“Running Man” evokes a dystopian vision of America that is still not as bad as reality
Thirty-eight years later, running man It’s back on our pages, toying with a world that seems to have come with the silliness of the original. This new one has a much smaller, but no less watchable, star in Glenn Powell, who plays runner Ben Richards. Fired from various jobs for insubordination and caring for a sick toddler, he is pressured to join America’s favorite game show after a producer describes him as “the angriest man who ever auditioned.”

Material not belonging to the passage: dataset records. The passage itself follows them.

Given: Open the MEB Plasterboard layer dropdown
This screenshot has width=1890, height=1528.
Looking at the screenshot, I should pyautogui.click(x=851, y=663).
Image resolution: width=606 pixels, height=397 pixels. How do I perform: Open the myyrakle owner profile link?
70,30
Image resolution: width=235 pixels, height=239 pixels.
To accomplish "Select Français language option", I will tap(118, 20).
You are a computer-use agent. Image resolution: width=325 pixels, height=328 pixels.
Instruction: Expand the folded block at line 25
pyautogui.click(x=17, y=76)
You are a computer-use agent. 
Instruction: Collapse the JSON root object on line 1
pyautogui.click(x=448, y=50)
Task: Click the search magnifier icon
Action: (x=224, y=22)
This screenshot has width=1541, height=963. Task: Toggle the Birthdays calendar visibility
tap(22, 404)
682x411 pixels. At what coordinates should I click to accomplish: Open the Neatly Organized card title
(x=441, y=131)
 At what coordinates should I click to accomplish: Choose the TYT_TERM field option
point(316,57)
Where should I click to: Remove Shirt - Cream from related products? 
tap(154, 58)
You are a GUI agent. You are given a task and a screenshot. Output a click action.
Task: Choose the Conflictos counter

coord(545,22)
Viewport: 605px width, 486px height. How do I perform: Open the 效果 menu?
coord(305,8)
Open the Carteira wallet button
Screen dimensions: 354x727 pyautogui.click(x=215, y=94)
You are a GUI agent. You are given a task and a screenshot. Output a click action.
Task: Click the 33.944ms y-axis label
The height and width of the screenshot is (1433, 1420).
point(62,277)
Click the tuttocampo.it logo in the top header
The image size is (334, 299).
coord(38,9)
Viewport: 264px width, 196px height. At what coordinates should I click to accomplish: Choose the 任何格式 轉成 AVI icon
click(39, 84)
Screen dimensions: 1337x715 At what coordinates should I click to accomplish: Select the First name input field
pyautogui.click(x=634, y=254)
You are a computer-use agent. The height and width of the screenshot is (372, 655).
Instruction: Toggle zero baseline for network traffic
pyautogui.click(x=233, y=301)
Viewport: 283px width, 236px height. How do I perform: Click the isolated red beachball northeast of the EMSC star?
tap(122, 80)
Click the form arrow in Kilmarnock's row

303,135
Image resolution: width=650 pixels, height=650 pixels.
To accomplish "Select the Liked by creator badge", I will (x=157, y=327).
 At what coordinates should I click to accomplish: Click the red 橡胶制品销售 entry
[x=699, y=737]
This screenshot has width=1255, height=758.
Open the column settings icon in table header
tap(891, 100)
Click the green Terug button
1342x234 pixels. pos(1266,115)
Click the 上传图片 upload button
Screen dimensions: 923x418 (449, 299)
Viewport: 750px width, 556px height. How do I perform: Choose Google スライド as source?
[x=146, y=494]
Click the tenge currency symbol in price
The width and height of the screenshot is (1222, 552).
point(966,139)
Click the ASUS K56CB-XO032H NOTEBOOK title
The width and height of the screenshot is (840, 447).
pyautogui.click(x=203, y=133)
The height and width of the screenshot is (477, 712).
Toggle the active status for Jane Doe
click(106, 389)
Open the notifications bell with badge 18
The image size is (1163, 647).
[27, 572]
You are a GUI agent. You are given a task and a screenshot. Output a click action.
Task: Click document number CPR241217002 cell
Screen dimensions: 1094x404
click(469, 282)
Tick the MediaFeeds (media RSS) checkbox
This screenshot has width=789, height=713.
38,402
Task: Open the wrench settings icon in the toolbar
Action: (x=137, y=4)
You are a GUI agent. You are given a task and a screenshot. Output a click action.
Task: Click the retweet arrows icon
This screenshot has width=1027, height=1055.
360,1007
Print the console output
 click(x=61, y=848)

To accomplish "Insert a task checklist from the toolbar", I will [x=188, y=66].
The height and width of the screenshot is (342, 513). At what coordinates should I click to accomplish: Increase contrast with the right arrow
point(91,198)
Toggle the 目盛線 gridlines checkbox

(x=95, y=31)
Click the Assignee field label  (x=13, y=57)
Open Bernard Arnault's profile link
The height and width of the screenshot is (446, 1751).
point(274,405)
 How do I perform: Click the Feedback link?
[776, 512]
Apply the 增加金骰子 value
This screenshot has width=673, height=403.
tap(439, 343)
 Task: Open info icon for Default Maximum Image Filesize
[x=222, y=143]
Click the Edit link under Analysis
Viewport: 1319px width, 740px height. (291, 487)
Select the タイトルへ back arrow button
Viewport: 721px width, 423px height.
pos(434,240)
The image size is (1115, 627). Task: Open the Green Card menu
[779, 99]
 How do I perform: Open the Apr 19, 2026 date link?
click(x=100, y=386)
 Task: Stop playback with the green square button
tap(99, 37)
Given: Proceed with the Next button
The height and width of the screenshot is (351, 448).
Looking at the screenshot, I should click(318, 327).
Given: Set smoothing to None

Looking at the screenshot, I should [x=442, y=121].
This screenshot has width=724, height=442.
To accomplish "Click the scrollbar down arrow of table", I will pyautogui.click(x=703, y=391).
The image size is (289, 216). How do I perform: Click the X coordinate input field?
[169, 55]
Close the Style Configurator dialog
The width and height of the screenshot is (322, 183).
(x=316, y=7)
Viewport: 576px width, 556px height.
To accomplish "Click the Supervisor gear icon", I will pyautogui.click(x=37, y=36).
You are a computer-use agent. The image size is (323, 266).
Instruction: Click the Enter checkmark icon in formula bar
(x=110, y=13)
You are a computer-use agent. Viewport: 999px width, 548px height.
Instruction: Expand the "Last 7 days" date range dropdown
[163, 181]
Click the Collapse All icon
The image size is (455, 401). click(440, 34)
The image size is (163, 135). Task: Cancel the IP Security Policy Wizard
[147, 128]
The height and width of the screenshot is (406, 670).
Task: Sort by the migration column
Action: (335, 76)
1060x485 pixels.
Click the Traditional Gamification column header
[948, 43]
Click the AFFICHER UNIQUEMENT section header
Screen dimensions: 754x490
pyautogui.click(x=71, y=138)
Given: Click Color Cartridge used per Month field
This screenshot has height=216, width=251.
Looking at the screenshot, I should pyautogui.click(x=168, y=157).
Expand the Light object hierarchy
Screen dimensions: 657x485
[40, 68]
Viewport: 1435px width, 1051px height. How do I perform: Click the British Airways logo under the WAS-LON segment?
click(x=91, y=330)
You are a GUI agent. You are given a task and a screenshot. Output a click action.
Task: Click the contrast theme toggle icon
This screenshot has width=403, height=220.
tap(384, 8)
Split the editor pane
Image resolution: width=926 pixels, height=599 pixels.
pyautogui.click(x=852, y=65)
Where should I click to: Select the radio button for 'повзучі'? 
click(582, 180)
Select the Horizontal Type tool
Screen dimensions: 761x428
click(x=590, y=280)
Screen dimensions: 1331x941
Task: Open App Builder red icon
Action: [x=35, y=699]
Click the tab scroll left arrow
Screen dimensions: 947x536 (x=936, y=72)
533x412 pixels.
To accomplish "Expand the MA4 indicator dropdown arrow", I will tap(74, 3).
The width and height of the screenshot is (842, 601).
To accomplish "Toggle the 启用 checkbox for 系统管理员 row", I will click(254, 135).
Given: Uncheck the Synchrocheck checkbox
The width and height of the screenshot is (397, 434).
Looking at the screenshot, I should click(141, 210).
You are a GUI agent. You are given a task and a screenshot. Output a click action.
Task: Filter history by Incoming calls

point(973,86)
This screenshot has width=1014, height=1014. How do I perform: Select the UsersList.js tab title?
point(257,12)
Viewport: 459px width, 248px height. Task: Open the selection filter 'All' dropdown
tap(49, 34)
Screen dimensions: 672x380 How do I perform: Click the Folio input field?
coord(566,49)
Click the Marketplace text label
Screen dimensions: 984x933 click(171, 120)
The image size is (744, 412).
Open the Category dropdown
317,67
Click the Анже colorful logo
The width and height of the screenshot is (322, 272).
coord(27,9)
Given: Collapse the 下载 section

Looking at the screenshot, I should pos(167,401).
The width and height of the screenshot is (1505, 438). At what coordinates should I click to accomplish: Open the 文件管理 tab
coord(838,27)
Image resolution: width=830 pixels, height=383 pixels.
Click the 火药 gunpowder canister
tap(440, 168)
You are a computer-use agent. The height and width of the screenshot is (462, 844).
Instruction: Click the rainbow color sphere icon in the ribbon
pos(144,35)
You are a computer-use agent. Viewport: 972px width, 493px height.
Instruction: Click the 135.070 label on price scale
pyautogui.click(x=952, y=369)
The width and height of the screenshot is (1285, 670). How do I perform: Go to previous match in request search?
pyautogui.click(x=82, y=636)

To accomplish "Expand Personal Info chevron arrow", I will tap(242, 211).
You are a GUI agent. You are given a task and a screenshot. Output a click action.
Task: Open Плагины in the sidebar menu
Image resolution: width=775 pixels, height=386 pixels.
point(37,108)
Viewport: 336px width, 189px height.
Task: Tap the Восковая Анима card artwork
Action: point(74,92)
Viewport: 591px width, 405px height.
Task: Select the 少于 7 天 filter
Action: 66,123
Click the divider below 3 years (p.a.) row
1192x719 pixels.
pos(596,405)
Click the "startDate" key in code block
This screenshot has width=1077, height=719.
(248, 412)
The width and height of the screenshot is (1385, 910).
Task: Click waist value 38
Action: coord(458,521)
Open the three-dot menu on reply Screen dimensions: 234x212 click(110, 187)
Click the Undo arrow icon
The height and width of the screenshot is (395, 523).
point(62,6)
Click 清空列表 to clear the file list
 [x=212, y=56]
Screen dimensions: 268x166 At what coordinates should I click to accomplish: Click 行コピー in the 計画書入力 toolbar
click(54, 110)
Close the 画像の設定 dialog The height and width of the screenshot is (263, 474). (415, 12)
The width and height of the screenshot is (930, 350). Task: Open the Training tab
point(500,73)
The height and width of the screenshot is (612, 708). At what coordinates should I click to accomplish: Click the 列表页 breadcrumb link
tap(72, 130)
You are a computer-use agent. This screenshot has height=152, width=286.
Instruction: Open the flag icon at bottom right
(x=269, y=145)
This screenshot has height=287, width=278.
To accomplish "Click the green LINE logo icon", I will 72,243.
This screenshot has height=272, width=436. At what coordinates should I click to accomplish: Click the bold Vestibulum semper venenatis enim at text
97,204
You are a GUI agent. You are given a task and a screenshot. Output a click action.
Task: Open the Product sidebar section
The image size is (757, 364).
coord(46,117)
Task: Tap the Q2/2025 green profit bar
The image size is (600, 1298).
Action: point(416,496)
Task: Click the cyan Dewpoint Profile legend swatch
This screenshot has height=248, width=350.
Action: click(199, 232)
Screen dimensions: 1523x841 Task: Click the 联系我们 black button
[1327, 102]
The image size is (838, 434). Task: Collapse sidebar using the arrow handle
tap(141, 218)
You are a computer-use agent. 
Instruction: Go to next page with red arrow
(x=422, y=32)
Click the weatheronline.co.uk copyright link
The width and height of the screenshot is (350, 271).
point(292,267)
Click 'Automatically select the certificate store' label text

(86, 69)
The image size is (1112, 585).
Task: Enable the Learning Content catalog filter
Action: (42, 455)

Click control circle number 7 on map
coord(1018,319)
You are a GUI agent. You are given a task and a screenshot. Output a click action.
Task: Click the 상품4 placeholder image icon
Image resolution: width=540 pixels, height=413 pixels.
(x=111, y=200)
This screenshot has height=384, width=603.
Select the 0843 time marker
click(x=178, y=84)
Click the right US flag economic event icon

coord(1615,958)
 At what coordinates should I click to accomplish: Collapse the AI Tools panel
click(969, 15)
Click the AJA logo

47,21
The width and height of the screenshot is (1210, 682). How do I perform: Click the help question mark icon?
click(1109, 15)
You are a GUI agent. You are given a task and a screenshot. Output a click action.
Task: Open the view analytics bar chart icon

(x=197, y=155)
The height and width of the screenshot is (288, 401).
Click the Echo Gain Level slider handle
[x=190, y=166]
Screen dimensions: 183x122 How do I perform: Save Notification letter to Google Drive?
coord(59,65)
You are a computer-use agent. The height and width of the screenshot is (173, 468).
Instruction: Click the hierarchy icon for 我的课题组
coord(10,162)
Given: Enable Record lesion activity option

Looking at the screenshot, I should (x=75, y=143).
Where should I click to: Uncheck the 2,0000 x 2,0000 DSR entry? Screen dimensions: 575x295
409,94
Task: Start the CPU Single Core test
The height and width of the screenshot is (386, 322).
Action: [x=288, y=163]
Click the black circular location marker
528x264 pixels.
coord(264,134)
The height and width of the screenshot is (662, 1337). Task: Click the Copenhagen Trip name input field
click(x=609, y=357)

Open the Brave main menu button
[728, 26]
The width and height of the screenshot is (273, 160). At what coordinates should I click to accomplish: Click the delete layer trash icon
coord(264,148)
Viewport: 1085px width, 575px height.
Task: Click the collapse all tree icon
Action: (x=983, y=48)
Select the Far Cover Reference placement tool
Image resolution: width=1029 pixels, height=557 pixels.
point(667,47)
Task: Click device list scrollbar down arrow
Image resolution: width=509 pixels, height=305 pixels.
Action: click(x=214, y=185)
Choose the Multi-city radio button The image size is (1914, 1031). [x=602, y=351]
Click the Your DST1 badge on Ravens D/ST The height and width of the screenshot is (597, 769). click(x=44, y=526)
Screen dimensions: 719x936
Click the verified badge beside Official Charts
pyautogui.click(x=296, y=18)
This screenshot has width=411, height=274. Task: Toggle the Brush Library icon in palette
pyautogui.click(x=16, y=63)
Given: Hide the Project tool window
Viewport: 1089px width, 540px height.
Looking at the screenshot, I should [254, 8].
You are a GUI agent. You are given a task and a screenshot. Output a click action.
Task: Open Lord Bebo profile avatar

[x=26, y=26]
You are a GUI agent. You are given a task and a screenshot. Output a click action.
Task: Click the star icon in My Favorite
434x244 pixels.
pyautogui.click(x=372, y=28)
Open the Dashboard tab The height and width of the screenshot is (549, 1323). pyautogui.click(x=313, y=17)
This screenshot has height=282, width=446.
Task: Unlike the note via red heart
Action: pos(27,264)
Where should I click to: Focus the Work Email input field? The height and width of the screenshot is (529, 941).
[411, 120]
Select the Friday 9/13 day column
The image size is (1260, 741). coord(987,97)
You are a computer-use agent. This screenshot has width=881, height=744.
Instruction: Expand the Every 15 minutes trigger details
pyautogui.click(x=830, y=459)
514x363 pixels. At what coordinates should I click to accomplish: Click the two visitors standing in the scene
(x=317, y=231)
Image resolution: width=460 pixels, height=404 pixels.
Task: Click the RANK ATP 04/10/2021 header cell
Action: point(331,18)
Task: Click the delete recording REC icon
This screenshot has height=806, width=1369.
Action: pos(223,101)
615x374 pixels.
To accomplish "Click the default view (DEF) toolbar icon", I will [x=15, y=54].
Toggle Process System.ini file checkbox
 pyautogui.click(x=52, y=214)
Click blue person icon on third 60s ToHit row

The display default has also been tweaked a bit. Instead of navigating a series of video game-like levels for the duration of a TV run, Richards must now survive 30 days in the real world, monitored by hovering network television cameras, armed “hunters to the teeth,” private police goons, and the general public who follow and film the showrunners using their smart devices. The longer he survives and kills more stalkers, the more money he earns. He is cheered (and booed) by a large number of brain-dead spectators called running fans, who are glued to their screens 24 hours a day. Like Richard Schwarzenegger before him, Powell goes from on-screen villain to popular hero, in front of the cameras as his antics skyrocket the ratings.
If it looks familiar, that’s because this new version running manwritten and directed by Edgar Wright (Hot Fuzz, Scott Pilgrim vs), draws as much from the original film and Stephen King’s source novel as it does from today’s reality. Today’s America overseen by a game show boss, where ICE squads team up with Dr. Phil McGraw to turn deportation raids into reality TV, looks primed for a reality show. Running man Reconstruction is the problem. Satire relies on caricature. And the new version is hardly an exaggeration. Does the idea of a deadly game show seem so far-fetched, in a world where the success of Netflix’s South Korean thriller series? Squid game (itself a change in running man Template) created a real, licensed Squid game-Competitive reality TV show style? Or when a smiling YouTuber named “MrBeast” lures contestants into a bathtub full of snakes? A few weeks ago I watched live as New York Giants rookie running back Cam Scottbow’s ankle twisted 45 degrees as if twisted by an invisible wrench while a bar full of opposing fans cheered.